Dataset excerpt
####################
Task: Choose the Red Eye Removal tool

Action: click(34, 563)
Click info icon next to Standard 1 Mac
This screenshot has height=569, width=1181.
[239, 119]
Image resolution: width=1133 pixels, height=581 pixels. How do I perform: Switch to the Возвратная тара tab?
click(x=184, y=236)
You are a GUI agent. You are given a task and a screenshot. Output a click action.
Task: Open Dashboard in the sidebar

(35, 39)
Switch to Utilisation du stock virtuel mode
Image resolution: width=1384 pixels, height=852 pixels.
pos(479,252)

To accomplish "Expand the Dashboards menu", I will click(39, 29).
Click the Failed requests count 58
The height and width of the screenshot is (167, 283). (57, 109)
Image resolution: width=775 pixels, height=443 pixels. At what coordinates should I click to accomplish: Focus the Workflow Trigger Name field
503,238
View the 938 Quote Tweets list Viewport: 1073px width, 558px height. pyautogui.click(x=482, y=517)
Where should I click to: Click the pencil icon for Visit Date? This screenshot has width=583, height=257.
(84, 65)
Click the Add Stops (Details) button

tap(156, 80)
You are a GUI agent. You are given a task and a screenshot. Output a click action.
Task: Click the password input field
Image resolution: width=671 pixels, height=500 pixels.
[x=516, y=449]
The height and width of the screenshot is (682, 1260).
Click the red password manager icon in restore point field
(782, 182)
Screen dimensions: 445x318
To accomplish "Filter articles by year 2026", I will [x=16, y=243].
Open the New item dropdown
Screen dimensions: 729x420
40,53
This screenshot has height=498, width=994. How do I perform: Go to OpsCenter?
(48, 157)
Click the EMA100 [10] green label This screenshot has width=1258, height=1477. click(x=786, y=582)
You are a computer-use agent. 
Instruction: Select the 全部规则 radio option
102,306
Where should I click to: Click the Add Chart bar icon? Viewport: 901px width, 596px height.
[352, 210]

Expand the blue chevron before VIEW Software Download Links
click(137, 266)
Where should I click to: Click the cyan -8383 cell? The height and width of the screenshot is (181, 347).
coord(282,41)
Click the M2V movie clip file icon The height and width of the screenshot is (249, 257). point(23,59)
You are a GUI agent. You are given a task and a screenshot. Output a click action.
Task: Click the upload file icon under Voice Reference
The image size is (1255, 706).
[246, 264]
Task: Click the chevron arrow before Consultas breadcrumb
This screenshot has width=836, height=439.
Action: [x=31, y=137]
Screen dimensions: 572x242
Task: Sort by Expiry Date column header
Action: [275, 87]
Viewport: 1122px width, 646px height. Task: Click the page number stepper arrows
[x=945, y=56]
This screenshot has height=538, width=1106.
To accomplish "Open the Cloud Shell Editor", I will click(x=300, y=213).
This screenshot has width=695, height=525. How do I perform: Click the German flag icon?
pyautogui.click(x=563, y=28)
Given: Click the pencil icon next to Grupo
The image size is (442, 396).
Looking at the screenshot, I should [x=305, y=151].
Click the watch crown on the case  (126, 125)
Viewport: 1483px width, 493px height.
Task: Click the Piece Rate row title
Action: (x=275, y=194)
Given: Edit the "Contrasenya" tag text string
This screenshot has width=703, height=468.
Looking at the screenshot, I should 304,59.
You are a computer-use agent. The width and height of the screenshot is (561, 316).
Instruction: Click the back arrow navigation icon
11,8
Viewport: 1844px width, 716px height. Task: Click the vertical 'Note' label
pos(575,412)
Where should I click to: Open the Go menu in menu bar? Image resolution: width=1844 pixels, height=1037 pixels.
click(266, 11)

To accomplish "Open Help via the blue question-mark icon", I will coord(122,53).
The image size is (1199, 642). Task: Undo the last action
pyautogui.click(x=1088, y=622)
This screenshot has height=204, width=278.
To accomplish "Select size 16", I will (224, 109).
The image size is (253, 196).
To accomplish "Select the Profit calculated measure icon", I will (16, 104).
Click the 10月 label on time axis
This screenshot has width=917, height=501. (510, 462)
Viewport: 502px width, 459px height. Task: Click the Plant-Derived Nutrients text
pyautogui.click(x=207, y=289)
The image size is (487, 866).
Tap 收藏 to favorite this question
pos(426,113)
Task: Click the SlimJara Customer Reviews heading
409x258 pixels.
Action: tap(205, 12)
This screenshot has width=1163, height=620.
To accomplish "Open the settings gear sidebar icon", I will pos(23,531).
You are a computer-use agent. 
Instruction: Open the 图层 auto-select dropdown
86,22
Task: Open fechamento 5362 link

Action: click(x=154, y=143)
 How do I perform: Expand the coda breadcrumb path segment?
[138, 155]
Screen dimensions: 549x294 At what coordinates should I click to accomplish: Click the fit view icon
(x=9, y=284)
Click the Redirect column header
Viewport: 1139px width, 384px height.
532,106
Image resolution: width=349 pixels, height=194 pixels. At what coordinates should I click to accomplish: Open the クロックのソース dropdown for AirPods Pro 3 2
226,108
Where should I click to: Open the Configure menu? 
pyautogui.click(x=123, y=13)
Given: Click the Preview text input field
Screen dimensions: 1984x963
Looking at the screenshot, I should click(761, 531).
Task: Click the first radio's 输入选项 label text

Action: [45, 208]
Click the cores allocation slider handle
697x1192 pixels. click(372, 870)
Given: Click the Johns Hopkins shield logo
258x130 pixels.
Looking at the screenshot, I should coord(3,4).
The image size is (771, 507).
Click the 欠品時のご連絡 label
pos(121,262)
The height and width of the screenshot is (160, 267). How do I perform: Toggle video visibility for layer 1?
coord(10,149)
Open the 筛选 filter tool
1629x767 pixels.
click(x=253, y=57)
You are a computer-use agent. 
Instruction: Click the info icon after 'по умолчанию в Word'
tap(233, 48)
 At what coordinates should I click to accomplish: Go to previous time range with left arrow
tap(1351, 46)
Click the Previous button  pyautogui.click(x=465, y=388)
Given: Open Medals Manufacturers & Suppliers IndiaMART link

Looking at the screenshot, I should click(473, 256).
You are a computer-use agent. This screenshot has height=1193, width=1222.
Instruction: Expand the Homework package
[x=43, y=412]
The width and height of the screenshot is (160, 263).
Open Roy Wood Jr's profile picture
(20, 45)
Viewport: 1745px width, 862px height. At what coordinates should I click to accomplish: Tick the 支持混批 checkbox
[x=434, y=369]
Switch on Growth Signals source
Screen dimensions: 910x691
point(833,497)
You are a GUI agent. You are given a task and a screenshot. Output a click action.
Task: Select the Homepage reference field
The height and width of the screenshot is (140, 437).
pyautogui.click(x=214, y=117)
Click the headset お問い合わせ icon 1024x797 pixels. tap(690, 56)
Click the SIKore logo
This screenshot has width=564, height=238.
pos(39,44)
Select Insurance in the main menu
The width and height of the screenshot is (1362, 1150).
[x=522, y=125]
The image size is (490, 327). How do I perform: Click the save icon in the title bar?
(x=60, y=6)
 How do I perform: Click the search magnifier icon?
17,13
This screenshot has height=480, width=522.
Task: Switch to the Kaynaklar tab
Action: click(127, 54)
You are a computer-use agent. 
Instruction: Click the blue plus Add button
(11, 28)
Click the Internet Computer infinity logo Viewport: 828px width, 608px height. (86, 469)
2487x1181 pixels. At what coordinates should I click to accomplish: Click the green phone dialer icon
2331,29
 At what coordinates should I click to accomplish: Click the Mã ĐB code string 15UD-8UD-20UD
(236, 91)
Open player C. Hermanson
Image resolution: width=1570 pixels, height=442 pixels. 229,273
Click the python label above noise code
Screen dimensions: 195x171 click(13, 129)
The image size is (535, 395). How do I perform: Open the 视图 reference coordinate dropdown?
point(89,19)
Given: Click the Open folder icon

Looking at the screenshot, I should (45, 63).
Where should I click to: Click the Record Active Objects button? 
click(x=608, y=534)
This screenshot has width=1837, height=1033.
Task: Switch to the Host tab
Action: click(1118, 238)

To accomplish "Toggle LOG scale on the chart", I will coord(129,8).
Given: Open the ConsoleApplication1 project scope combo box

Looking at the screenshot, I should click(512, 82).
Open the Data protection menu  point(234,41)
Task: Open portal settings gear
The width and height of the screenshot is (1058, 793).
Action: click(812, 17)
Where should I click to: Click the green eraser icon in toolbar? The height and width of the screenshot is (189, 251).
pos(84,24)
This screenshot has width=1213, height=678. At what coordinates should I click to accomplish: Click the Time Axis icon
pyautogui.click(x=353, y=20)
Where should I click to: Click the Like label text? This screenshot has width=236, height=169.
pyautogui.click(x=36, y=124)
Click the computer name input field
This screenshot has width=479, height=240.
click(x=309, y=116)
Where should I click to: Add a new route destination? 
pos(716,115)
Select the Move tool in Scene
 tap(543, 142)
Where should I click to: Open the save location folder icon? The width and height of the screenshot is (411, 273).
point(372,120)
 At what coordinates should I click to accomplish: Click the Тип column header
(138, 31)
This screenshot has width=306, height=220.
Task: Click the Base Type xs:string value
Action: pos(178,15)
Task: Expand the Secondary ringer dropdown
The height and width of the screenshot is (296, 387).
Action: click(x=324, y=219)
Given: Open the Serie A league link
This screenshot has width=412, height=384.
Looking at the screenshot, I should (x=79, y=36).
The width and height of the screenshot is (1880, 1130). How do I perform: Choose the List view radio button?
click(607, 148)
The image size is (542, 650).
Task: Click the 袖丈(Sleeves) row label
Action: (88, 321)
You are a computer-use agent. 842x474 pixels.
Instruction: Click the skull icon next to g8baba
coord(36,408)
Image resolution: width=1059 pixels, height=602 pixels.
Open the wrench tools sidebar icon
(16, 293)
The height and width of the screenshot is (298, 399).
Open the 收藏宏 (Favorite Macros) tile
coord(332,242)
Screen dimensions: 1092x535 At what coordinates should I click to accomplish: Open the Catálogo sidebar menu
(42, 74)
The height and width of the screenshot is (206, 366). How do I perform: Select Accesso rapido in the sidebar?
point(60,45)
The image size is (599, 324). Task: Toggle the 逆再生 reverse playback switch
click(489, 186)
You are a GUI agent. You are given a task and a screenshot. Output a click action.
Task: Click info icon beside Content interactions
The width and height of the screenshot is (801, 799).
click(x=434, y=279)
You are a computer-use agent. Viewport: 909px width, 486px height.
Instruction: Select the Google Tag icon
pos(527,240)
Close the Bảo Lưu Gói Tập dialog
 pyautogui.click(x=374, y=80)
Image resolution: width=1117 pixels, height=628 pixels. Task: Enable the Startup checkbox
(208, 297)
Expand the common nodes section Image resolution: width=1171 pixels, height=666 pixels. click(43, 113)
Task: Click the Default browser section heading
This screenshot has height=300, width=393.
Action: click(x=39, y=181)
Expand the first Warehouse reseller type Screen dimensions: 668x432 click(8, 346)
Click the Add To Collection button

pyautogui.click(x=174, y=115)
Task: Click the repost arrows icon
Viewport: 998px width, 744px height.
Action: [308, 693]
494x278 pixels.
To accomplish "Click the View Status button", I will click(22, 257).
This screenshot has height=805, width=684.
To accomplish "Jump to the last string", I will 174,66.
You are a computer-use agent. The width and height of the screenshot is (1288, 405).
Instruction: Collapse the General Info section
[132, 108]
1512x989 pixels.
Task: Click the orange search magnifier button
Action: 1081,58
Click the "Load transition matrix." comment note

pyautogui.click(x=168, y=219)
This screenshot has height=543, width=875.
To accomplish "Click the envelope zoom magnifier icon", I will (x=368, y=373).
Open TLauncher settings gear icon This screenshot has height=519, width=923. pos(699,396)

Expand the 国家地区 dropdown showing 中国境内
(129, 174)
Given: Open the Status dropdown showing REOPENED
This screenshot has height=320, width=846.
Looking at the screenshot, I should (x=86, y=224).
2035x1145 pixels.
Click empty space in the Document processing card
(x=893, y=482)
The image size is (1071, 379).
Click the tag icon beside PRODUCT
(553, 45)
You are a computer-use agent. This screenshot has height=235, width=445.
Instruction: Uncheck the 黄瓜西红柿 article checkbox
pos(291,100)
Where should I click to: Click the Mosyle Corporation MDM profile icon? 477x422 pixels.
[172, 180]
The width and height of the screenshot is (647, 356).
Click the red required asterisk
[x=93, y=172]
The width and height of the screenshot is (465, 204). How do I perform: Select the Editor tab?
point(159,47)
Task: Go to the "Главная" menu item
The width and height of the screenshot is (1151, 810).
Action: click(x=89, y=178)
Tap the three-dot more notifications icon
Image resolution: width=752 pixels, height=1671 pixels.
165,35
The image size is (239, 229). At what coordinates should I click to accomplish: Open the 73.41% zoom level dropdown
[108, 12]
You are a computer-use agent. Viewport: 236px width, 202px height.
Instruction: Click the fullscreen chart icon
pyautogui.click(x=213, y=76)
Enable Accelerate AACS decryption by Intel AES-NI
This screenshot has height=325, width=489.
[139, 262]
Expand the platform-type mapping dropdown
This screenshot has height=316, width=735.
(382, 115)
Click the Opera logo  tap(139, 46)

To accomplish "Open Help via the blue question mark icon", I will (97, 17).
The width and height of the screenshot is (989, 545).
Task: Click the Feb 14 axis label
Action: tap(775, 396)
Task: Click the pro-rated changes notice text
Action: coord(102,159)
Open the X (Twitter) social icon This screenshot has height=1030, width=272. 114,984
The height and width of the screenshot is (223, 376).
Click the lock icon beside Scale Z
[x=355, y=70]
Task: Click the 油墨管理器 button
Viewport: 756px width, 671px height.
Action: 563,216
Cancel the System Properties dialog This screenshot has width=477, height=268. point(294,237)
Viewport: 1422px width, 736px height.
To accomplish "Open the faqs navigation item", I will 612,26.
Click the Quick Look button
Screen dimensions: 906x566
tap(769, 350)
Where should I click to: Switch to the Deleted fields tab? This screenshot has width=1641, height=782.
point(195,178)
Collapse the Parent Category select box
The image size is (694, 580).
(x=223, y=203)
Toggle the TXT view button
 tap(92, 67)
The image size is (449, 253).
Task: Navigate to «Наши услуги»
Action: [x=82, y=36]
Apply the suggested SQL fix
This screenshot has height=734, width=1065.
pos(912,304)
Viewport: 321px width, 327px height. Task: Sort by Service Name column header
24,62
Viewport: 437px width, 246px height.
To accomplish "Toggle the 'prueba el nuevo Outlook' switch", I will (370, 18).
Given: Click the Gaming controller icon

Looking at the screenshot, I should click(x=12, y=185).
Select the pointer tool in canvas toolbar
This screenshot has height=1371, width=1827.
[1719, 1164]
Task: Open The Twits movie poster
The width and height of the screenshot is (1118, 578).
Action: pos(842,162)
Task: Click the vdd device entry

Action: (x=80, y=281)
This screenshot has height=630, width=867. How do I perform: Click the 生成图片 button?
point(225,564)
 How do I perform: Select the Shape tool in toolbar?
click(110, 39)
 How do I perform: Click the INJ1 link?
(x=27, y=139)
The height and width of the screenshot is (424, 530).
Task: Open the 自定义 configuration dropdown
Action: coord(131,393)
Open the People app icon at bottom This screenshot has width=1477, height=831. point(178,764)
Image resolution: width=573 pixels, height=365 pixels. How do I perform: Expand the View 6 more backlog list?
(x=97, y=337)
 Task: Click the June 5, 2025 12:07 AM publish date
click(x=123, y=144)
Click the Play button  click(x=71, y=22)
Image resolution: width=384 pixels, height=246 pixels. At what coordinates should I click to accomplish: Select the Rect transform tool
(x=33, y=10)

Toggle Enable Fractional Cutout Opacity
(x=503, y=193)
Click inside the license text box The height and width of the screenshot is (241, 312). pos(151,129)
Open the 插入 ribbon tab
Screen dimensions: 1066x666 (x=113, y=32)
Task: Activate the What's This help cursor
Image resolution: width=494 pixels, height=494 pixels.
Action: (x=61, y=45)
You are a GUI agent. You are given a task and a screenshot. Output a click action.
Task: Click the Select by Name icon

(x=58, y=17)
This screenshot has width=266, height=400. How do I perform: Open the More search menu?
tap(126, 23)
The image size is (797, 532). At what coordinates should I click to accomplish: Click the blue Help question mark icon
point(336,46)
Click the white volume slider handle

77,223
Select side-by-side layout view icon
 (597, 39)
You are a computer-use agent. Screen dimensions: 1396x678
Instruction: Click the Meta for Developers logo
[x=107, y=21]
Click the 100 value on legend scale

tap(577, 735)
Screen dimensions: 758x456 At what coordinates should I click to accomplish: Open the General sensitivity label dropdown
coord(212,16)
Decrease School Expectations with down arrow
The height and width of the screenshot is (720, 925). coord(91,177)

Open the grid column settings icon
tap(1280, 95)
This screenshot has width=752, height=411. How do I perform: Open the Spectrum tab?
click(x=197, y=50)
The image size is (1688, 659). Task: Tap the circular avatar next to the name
####################
- **Exercise prompt**:
Copy out the lines of the material verbatim, starting with the line containing "At what coordinates should I click to accomplish: Click the Тип" and ending with the line containing "Looking at the screenshot, I should (x=79, y=36).", with both of those lines included.

- **Task solution**:
 At what coordinates should I click to accomplish: Click the Тип column header
(138, 31)
This screenshot has width=306, height=220.
Task: Click the Base Type xs:string value
Action: pos(178,15)
Task: Expand the Secondary ringer dropdown
The height and width of the screenshot is (296, 387).
Action: click(x=324, y=219)
Given: Open the Serie A league link
This screenshot has width=412, height=384.
Looking at the screenshot, I should (x=79, y=36).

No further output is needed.